Barraqueiro pára a 19 por aumentos

A Federação dos Sindicatos de Transportes e Comunicações (Fectrans/CGTP-IN) e o seu sindicato nos transportes rodoviários (STRUP) convocaram para dia 19 uma greve de 24 horas em nove empresas do Grupo Barraqueiro, para suportar a luta dos trabalhadores pelo aumento dos salários.

Num comunicado que divulgaram na segunda-feira, dia 8, a federação e o sindicato referem o resultado já obtido nas empresas sediadas no Algarve (EVA Transportes, Próximo, Frota Azul e Translagos), defendendo «o mesmo tratamento em todas as empresas do grupo».

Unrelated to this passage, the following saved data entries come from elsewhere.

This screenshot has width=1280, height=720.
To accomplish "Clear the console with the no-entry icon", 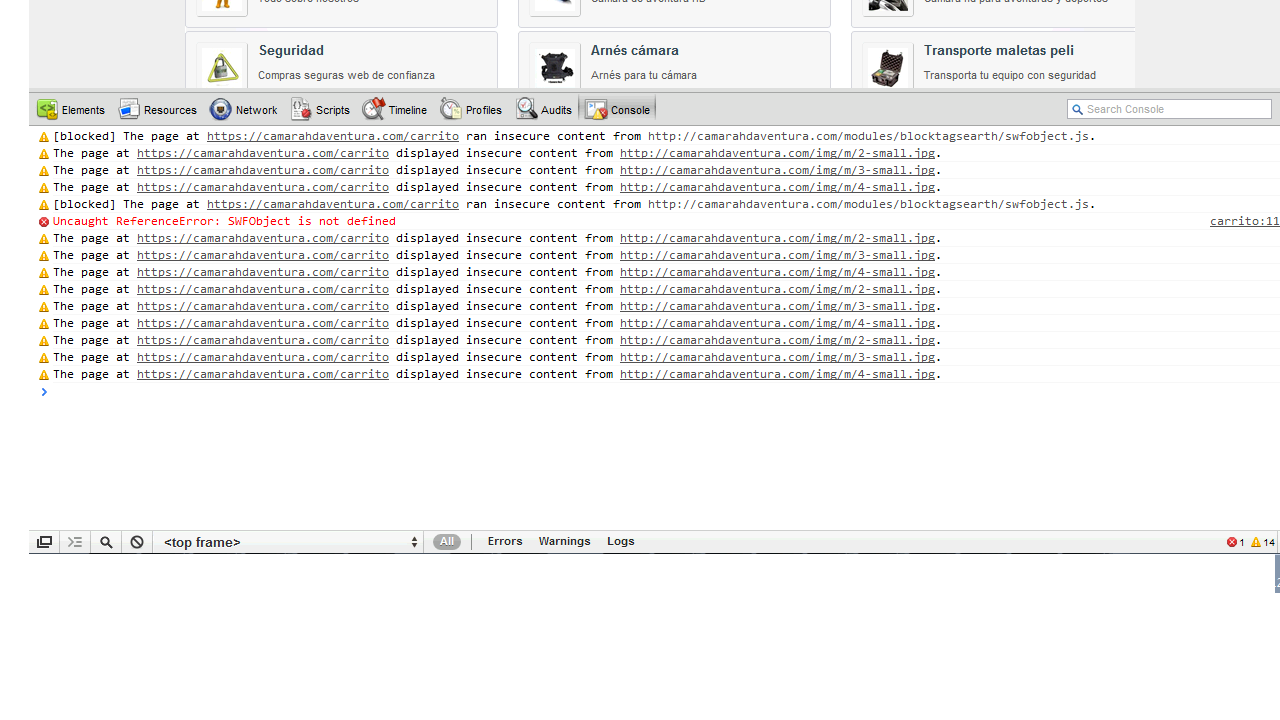I will point(136,542).
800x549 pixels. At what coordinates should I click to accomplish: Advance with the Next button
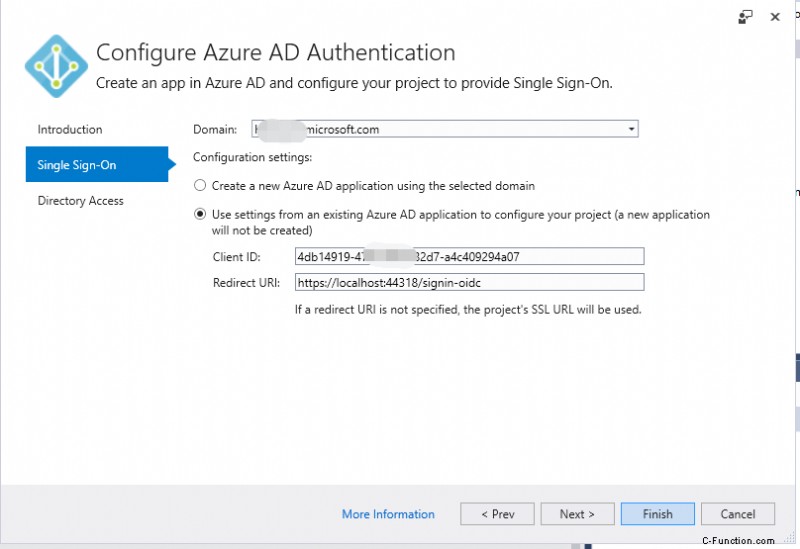coord(577,514)
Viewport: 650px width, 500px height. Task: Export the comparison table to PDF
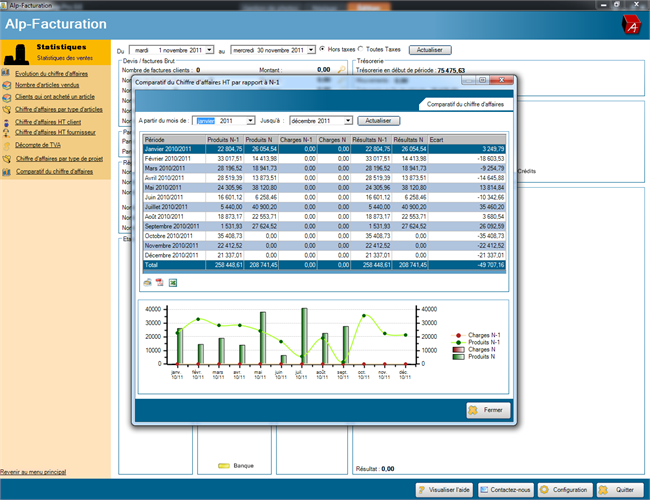point(159,283)
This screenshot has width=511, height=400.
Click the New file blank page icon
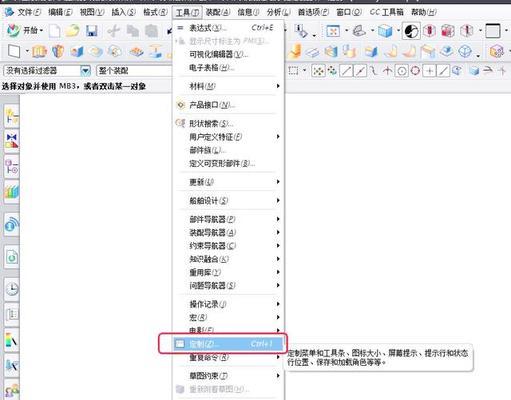55,31
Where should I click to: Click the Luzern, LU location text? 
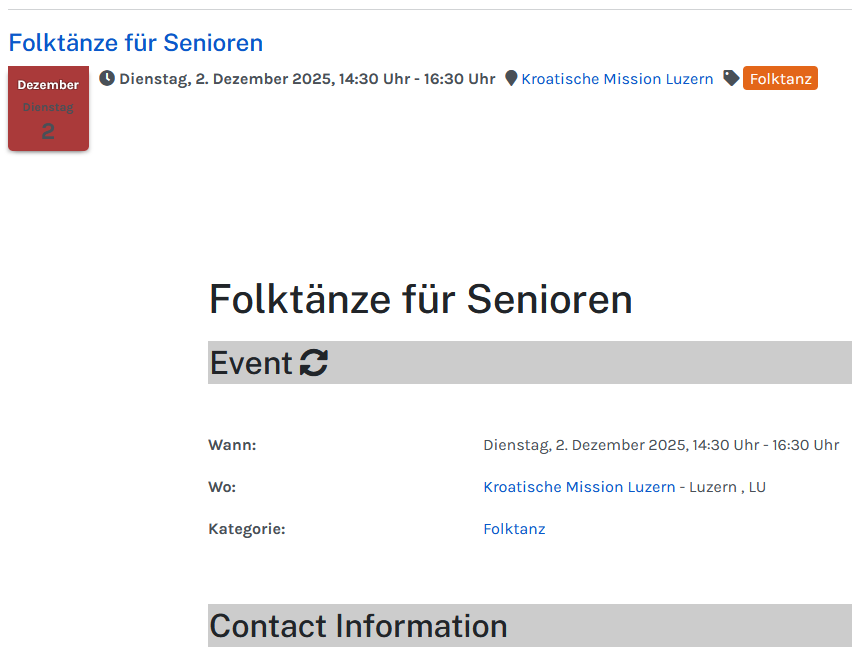pyautogui.click(x=728, y=487)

Os pré-avisos de greve, entregues no dia 3, incluem a Barraqueiro Transportes (Boa Viagem, Mafrense, Estremadura, Barraqueiro Oeste, Barraqueiro Alugueres), a JJ Santo António, a Isidoro Duarte, a Rodoviária de Lisboa e a Rodoviária do Alentejo. «É uma luta que envolve mais de dois mil trabalhadores que, com a sua unidade e determinação, terão a força necessária para alcançarem os seus objectivos reivindicativos», afirma a Fectrans, colocando «na mão do patrão» a solução do conflito laboral e declarando disponibilidade para reunir e negociar «a qualquer momento».

Como «duas oportunidades para os representantes do patrão darem o seu contributo» foram citadas as reuniões de conciliação na DGERT (Ministério do Trabalho), na terça-feira, dia 9, e na próxima segunda-feira, dia 15. «Mas para isso é preciso que os trabalhadores se mobilizem com determinação para a greve de 19 de Outubro», alertaram a Fectrans e o STRUP.

A greve chegou a estar marcada para 28 de Setembro, em conjunto com uma jornada do pessoal das empresas ligadas à EVA. O acordo nestas e «uma linha de chantagem e pressão em torno da legalidade do pré-aviso na Rodoviária de Lisboa» foram os motivos que justificaram «reorganizar a luta».

A 27 de Setembro, a Fectrans e o STRUP registaram a disponibilidade do presidente do Grupo Barraqueiro para discutir com os representantes sindicais as relações de trabalho nas suas empresas, adiantando que, «se em tempo oportuno se realizar a reunião, não deixaremos de reunir com os trabalhadores, avaliar os resultados e decidir».

No entanto, adiantaram, «deixamos já marcado o dia 19, como dia de luta, porque os trabalhadores querem respostas rápidas».